The new flagship £5000 Isle of Wight Bembridge airport terminal is to be named T.8 in an official ceremony tomorrow according to leaked documents. The product of ten years of planning, expensive ground breaking engineering achievements and dogged determination, the cutting edge air terminal will be opened by Royal baby Prince George tomorrow.
Hi-tec traffic control using PS2 technology has meant that it is still impossible to fly to the airport or from the airport to anywhere, but word is that there will be a lot of new important looking signposts around the Bembridge area.

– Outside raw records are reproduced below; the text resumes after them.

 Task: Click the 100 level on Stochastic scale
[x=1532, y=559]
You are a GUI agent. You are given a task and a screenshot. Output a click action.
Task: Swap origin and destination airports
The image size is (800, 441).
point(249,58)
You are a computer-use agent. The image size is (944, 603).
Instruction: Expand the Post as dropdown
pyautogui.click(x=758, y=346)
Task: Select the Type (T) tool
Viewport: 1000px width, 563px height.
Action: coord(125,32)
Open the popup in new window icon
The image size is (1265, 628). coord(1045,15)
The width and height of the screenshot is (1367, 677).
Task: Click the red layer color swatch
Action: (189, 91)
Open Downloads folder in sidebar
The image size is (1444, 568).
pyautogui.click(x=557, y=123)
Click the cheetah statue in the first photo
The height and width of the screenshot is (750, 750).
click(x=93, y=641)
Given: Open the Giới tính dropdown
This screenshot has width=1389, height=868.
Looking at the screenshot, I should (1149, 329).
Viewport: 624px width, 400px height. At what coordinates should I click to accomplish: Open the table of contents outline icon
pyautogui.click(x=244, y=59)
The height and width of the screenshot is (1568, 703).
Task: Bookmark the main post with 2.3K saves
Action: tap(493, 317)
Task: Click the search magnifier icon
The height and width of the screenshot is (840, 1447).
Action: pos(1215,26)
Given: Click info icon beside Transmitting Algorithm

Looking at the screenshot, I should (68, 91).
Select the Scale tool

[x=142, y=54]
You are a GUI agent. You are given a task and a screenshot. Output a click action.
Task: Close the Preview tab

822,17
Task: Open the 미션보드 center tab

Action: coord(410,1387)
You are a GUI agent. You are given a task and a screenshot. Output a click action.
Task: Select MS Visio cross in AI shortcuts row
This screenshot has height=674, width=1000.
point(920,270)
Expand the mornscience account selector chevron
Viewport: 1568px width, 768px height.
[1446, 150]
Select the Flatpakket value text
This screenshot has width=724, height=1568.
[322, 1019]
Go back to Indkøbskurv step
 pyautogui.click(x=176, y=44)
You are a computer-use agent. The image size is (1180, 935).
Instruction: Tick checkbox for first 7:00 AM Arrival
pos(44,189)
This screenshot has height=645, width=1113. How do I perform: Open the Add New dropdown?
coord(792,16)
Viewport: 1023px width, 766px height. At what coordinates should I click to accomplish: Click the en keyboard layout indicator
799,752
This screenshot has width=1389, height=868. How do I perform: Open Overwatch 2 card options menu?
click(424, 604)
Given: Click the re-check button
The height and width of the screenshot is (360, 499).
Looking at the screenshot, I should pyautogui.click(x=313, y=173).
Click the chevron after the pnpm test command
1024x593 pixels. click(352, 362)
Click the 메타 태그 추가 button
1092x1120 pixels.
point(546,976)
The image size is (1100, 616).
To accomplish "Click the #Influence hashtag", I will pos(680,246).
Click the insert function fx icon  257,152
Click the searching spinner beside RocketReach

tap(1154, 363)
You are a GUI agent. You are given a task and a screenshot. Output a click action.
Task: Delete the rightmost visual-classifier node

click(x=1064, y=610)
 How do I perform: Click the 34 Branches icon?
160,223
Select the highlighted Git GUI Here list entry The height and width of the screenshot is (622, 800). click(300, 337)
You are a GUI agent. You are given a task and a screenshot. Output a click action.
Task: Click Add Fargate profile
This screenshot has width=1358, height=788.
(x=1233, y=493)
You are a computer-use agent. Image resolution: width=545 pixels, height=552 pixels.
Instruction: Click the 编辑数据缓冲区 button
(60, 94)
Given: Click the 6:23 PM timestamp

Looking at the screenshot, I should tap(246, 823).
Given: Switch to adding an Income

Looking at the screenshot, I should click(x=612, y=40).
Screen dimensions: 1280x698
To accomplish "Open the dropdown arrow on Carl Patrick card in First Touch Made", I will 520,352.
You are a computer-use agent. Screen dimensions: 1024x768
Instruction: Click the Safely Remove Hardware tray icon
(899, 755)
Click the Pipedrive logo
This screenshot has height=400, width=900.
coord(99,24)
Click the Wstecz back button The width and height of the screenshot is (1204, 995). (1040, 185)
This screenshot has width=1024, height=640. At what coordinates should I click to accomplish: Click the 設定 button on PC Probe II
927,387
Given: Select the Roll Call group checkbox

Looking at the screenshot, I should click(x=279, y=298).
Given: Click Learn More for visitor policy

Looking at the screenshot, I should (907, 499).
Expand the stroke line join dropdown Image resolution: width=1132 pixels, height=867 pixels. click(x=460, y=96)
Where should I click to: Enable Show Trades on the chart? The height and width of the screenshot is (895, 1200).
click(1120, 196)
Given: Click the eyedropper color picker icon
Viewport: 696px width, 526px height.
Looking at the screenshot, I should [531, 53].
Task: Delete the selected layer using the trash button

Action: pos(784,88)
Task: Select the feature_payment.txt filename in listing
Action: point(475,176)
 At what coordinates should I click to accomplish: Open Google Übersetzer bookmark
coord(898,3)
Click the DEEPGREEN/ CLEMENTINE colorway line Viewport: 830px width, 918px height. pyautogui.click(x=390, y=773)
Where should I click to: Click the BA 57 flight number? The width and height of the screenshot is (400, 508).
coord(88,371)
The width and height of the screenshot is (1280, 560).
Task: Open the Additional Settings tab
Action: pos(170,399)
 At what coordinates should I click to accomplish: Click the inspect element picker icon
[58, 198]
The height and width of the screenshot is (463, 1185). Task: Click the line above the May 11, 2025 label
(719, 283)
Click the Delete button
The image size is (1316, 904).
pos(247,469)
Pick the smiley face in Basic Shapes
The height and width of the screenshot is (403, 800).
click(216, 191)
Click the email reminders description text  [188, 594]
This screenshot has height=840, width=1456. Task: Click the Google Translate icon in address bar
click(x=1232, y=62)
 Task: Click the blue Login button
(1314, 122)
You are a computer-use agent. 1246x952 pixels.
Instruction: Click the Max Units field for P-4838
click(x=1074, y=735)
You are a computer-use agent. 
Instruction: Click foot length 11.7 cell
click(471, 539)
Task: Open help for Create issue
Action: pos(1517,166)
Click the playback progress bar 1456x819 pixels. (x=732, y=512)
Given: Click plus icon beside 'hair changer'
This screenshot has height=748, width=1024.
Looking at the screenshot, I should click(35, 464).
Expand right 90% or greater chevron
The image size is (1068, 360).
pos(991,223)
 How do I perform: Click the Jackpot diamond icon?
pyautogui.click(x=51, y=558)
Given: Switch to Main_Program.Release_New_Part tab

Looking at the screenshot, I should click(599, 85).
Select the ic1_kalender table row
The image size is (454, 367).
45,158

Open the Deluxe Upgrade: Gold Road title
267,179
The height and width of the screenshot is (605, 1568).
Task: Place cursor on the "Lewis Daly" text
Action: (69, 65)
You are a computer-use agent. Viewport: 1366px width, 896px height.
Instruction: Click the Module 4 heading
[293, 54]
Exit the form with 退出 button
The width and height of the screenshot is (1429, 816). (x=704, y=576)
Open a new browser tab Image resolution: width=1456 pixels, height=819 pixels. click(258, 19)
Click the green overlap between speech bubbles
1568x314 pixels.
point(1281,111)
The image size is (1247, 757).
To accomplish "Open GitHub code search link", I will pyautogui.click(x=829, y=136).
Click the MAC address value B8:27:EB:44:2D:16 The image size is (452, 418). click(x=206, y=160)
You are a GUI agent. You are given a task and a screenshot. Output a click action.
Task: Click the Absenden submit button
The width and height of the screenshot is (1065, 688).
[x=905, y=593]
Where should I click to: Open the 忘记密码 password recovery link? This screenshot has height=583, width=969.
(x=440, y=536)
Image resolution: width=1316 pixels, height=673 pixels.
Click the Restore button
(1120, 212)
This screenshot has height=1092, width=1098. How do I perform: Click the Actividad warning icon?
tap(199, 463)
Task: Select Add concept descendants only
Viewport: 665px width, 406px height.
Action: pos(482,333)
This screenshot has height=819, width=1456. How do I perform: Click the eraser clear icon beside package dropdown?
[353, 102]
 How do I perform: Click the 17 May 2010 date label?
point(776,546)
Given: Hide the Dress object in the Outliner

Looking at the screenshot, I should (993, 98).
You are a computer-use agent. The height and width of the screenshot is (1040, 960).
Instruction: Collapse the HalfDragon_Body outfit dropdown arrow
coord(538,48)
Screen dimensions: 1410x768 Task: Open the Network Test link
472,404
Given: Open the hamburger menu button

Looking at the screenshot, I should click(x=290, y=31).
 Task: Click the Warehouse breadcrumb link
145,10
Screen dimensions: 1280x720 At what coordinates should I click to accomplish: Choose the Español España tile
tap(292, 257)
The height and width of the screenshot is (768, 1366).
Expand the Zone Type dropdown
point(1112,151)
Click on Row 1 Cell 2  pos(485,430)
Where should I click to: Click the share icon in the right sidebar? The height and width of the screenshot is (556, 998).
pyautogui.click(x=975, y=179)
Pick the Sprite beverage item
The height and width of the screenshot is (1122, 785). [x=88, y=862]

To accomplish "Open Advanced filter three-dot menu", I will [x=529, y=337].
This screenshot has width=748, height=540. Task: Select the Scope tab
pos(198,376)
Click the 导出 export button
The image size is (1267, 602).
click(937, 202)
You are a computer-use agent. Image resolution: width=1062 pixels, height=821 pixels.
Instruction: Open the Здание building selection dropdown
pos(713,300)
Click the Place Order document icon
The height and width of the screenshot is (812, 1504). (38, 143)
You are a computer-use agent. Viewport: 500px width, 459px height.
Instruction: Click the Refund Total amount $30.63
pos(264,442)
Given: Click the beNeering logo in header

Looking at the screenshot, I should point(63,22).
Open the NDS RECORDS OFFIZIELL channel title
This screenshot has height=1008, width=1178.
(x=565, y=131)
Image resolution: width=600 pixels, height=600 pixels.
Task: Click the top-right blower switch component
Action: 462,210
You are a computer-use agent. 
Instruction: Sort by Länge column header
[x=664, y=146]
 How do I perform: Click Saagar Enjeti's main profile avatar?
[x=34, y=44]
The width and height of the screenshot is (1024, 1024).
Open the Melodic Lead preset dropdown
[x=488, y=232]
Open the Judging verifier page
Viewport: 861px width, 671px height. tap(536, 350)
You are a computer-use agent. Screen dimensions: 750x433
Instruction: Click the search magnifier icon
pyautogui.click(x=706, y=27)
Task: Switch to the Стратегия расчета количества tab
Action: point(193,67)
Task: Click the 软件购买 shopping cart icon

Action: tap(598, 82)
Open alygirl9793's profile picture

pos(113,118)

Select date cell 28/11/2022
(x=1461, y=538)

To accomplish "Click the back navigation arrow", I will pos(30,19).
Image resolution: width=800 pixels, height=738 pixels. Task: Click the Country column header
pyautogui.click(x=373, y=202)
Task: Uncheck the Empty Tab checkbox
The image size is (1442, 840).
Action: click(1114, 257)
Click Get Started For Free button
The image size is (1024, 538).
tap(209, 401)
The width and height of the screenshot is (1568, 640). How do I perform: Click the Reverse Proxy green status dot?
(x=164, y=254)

The "floating" runway, reclaimed from nearby molehils and supported on a "raft" of 6 million empty cider "P.E.T." bottles gathered from the BMX park will mean that longer pleasure flights around the Island's detention centres will be now possible. New hi-tec D.N.A scanners will mean queueless immigration control and a colossal "in terminal" off-licence Portocabin has been erected in a nearby field to give the illusion of a duty free style environment.
The other six terminals are said to be still at the fictitious stage.
The Isle of Wight's popularity is mainly due to its curious "time stretching" properties. A week in the Isle of Wight has often been reported as feeling like a month in Grange over Sands. Scores of activities for the over eighties such as whist and beetle drives, bingo and shuffling around a room to Glenn Miller sequence dancing music. The old saying still applies, "If you're tired of the Isle of Wight then you're probably worn out and should fill a hot water bottle and go to bed.